* BEGIN *

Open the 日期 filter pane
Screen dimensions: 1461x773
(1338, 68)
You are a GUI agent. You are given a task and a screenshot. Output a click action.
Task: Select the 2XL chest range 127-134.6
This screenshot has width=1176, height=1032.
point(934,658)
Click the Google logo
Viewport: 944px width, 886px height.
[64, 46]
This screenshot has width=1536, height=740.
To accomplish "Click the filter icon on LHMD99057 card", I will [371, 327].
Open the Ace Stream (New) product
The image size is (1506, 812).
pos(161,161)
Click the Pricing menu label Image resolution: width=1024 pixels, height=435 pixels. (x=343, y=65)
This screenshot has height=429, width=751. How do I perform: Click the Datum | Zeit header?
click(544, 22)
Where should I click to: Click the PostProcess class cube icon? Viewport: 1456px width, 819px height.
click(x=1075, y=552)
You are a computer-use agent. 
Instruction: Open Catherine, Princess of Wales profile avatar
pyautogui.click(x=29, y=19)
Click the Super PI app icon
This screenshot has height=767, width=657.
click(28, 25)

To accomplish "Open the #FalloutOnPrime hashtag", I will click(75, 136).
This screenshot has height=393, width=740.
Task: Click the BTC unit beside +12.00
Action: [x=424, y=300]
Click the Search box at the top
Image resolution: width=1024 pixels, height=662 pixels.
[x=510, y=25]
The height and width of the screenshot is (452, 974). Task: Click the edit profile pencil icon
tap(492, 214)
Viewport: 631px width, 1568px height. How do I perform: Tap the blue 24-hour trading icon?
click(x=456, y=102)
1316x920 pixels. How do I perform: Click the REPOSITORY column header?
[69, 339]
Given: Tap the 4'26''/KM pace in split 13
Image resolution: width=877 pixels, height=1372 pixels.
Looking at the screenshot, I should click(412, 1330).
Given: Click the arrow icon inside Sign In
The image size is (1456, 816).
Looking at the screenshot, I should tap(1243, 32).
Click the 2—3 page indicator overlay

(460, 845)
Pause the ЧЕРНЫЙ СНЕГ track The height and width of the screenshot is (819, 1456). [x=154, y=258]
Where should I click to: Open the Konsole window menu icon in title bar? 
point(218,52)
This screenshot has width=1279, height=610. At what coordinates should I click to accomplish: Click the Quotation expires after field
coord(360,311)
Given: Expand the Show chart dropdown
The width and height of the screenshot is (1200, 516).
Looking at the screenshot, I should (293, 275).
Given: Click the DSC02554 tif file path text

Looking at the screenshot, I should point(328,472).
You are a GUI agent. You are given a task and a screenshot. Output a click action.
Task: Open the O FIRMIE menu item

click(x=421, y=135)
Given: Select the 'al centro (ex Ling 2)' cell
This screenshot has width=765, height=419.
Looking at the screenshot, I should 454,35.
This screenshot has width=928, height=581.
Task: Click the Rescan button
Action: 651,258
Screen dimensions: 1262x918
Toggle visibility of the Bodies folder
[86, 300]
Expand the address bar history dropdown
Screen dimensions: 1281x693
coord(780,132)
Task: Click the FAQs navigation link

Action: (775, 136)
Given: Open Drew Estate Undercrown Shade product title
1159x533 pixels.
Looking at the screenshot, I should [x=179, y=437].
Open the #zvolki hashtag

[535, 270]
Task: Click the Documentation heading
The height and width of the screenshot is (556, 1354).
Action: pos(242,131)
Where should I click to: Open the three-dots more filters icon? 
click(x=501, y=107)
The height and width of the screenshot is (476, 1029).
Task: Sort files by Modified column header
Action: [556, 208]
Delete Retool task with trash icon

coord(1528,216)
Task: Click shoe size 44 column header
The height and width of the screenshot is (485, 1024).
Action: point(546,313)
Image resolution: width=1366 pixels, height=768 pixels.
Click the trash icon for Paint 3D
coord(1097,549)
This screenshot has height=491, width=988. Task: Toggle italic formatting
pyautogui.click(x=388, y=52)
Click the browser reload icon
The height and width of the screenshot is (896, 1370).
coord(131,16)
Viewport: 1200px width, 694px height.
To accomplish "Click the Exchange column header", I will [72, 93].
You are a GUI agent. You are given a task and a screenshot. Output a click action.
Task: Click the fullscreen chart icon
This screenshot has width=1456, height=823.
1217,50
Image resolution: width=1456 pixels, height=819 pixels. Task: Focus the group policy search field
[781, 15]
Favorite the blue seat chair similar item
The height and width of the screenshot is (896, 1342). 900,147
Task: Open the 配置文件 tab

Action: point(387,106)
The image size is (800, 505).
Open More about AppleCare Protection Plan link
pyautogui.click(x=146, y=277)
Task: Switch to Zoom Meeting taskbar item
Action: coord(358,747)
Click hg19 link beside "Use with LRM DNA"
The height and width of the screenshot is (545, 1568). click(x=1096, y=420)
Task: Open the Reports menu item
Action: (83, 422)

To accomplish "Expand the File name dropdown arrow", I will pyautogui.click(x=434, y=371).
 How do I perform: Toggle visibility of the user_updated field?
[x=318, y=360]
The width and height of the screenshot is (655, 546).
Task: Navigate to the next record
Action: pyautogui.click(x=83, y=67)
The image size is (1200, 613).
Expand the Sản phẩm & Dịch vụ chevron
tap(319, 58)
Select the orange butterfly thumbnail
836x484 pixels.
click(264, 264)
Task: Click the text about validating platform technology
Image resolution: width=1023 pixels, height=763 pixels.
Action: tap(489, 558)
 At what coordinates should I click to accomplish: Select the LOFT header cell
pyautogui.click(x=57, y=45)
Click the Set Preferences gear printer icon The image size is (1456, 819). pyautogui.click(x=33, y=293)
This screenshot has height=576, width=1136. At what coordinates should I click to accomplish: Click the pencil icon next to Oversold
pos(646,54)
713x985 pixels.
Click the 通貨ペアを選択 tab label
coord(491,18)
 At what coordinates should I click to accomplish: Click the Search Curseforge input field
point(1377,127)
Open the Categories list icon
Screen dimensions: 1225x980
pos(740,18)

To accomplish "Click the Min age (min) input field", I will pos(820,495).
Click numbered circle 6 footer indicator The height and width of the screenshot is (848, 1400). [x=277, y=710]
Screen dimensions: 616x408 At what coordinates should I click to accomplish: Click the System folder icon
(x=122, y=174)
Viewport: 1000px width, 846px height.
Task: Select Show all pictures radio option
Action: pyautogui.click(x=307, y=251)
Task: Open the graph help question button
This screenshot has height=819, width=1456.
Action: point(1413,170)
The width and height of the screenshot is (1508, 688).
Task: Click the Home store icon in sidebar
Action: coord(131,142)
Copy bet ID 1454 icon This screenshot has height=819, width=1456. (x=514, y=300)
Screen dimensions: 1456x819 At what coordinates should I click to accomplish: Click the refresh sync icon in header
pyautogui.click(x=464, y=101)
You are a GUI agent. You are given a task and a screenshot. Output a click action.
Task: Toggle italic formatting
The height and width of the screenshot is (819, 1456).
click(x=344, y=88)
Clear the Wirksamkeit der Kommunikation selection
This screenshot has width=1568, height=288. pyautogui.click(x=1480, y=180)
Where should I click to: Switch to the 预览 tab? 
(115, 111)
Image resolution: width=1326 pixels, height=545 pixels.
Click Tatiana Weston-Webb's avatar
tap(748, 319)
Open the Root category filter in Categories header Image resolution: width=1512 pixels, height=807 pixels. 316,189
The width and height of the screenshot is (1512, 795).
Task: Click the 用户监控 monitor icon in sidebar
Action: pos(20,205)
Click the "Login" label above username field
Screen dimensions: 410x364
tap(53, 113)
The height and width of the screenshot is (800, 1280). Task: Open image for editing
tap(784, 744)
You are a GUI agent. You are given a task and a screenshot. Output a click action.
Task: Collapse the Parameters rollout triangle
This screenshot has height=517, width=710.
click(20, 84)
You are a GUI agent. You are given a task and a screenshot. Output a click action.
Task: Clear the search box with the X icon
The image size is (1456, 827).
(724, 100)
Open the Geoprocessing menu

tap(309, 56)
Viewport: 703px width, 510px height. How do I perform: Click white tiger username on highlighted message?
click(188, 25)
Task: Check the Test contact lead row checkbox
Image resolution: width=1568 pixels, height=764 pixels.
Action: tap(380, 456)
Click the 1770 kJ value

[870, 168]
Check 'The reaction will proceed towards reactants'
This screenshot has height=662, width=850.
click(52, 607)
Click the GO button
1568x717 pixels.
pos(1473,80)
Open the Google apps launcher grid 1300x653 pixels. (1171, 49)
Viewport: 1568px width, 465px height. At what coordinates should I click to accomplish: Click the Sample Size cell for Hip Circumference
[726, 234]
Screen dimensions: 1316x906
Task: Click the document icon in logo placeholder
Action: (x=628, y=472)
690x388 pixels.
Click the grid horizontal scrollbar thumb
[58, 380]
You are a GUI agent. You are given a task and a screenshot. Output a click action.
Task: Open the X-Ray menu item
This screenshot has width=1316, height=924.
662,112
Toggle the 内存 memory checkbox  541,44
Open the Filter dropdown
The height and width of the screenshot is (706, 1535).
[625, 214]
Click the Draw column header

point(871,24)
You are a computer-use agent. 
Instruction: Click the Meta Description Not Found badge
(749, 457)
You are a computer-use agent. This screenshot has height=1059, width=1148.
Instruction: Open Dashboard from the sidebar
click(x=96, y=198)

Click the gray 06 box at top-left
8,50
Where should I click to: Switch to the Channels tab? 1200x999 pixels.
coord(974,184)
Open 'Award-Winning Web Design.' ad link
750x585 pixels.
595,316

* END *

## EXERCISE AIM
Arrange the lines of data above as a numbered list, starting at the line that contains "Viewport: 1200px width, 694px height." and ending at the line that contains "pos(646,54)", and leave out any blank lines.

## ANSWER TO THIS PROBLEM
1. Viewport: 1200px width, 694px height.
2. To accomplish "Click the Exchange column header", I will [72, 93].
3. You are a GUI agent. You are given a task and a screenshot. Output a click action.
4. Task: Click the fullscreen chart icon
5. This screenshot has width=1456, height=823.
6. 1217,50
7. Image resolution: width=1456 pixels, height=819 pixels. Task: Focus the group policy search field
8. [781, 15]
9. Favorite the blue seat chair similar item
10. The height and width of the screenshot is (896, 1342). 900,147
11. Task: Open the 配置文件 tab
12. Action: point(387,106)
13. The image size is (800, 505).
14. Open More about AppleCare Protection Plan link
15. pyautogui.click(x=146, y=277)
16. Task: Switch to Zoom Meeting taskbar item
17. Action: coord(358,747)
18. Click hg19 link beside "Use with LRM DNA"
19. The height and width of the screenshot is (545, 1568). click(x=1096, y=420)
20. Task: Open the Reports menu item
21. Action: (83, 422)
22. To accomplish "Expand the File name dropdown arrow", I will pyautogui.click(x=434, y=371).
23.  How do I perform: Toggle visibility of the user_updated field?
24. [x=318, y=360]
25. The width and height of the screenshot is (655, 546).
26. Task: Navigate to the next record
27. Action: pyautogui.click(x=83, y=67)
28. The image size is (1200, 613).
29. Expand the Sản phẩm & Dịch vụ chevron
30. tap(319, 58)
31. Select the orange butterfly thumbnail
32. 836x484 pixels.
33. click(264, 264)
34. Task: Click the text about validating platform technology
35. Image resolution: width=1023 pixels, height=763 pixels.
36. Action: tap(489, 558)
37.  At what coordinates should I click to accomplish: Select the LOFT header cell
38. pyautogui.click(x=57, y=45)
39. Click the Set Preferences gear printer icon The image size is (1456, 819). pyautogui.click(x=33, y=293)
40. This screenshot has height=576, width=1136. At what coordinates should I click to accomplish: Click the pencil icon next to Oversold
41. pos(646,54)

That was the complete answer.